July 11, 2014
NewVoiceMedia is All Set for Rapid Growth
By Lavanya Rathnam
TMCnet Contributing Writer
Cloud technology has made rapid inroads over the last few years because of the convenience and flexibility it offers over traditional storage and computing systems. The next step in the evolution of cloud-based applications is a virtual call center, and this is what NewVoiceMedia offers to its customers. This UK-based company provides call center technology as a cloud service with its innovative ContactWorld application.

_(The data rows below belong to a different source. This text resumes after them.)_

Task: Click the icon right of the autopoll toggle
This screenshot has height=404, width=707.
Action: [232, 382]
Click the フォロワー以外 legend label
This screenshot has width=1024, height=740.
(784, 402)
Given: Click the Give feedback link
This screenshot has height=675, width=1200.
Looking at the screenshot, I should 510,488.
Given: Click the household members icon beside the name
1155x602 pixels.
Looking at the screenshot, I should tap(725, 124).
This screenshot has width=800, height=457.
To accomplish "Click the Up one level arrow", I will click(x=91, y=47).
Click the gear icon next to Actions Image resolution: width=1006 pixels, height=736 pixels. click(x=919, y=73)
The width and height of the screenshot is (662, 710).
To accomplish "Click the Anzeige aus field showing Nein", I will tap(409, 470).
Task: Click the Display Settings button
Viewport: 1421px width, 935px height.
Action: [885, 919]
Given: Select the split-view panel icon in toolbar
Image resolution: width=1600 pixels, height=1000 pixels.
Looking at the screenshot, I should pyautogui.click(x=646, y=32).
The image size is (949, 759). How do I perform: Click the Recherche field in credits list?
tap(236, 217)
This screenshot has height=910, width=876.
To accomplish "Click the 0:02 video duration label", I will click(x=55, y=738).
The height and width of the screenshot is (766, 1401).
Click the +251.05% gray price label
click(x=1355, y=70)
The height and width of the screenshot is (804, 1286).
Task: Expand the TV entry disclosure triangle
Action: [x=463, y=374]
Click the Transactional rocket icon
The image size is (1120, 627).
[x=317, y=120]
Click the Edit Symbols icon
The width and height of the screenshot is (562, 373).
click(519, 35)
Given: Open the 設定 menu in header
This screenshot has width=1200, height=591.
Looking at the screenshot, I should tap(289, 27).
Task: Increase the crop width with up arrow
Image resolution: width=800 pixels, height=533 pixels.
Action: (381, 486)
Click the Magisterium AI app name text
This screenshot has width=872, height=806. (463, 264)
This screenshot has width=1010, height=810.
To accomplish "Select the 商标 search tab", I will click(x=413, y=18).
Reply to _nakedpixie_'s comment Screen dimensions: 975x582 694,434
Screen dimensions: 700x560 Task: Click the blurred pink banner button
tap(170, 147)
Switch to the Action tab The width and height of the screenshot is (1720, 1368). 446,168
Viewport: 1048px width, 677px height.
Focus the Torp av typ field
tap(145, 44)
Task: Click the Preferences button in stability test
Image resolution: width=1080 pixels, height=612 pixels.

ContactWorld uses the existing telephone infrastructure, along with the Internet to send information to agents, saving time and money for call center companies. It also comes with other features, such as call recording and the ability to manage multiple languages across different timezones. Since this is cloud-based, call centers do not have to spend money and resources on building and maintaining its servers or on improving its infrastructure to meet its growing demand. ContactWorld simply sits on top of the existing infrastructure to deliver calls, which means businesses no longer have to worry about upgrading or integrating its software and hardware. Moreover, ContactWorld offers 99.999 percent availability because it is cloud-based, and for the same reason, it can be accessed from any place at any time. Another advantage with ContactWorld is that it is easy to install because no physical infrastructure is needed. In fact, ContactWorld has set a new world record by setting up a call center in just 45 minutes.
Due to these unique features, NewVoiceMedia (News - Alert) is expected to have a rapid growth in the next few years. The revenue in 2013 was around $10 million, and the CEO of NewVoiceMedia, Jonanthan Gale, expects the company to have a growth of 103 percent in 2014. This growth comes from an increased demand for its product, and in order to meet this demand, it has obtained Series E funding to the tune of $50 million.
Such innovations are heartening as they can elevate customer service to new levels.